Raytracing in a weekend - Book One

Primary LanguageOdinMIT LicenseMIT

ray_one

Raytracing in a weekend - Book One, implemented in Odin-Lang

PLEASE NOTE: While the content is finished, this code base could do with a cleanup. I was working through the book while learning Odin-lang, so there will be inefficiencies and non-idiomatic choices.

Overview

Odin is a programming language that is similar to C and very well suited to graphics programming. I am going through the Raytracing in a weekend book(s) in an effort to try out this language. This is a first attempt, so not being used to the language and what is idiomatic, the result is a little haphazard. I will likely need to revisit this and do some refactoring once I understand the language a bit better.

Raytracer

The following image was produced using a value for samples_per_pixel of 500. This will give a high quality render, but will be very slow.

Alt text

Build and run

This requires Odin to be setup on your machine with the appropriate paths added to the appropriate locations for your machine. I have tested this on Mac M1 and Windows PC - I expect it will work fine on Linux too.

Clone the repo:

git clone https://github.com/cainmartin/ray_one.git

Navigate to the root folder and run the Odin compiler

cd ray_one
odin run src

Odin

Thoughts on Odin-Lang

What I liked:

  • I really like the build system, it's simple and easy to get going
  • Compilation is REALY fast
  • Compile time execution is really cool - I need to dig into this more, but it seems realy powerful
  • Multiple return values are useful and super nice
  • The batteries included nature of the maths / graphics libraries is just awesome

What I didn't like:

  • Sometimes Odin just fails silently, I had a few times the compiler would just not run the build with no errors
  • Some of the syntax takes some getting used to (this is a skill issue mostly)

I enjoyed Odin a lot.

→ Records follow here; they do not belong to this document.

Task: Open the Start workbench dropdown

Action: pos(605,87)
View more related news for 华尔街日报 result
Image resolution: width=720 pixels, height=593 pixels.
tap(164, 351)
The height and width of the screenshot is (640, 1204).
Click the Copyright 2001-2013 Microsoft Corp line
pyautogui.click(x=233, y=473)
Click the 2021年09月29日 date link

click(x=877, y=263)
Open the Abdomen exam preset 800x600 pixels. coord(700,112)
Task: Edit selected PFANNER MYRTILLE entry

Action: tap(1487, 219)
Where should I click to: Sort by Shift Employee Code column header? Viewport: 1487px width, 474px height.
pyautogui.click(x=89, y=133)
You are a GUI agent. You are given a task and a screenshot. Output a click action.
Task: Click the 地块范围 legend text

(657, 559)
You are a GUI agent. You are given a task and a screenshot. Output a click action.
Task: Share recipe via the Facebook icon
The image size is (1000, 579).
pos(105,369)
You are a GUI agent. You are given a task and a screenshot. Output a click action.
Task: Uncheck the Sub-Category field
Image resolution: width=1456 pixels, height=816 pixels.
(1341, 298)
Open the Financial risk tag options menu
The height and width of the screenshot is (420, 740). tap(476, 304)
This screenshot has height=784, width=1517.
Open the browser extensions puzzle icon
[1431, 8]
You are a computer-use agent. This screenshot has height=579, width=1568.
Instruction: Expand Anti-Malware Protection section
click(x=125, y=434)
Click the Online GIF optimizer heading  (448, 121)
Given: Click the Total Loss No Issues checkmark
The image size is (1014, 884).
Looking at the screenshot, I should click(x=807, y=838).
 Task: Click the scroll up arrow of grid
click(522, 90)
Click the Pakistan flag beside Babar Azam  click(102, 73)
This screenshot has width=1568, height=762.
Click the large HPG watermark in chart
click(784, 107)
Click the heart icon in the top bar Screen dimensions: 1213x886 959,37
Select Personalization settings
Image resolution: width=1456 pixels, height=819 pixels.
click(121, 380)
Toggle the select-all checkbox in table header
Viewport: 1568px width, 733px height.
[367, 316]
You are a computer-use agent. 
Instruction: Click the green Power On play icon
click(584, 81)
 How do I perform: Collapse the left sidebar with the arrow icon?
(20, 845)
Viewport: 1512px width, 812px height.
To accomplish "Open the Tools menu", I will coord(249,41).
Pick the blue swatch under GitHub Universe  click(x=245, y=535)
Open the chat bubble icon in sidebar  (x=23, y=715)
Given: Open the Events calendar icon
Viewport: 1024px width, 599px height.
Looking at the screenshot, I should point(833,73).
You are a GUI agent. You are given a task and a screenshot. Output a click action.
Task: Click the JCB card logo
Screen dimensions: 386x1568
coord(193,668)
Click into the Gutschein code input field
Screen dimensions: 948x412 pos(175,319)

It is very C like, it is a pretty ergonomic language, and had some really nice features.

There is a lot of friction going into it though, because the documentation is not great and some of the concepts are not obvious or seem to have multiple ways of achieving the same goal. So it can be hard to work out what is idiomatic code in Odin. You are often left with the feeling that you might be creating a rod for your own back with decisions you make now, due to a lack of guidance.

I do find C a much simpler language to grok - but Odin is REALLY good. It's easy to use, build process is simple and it's really powerful. I will come back to this language.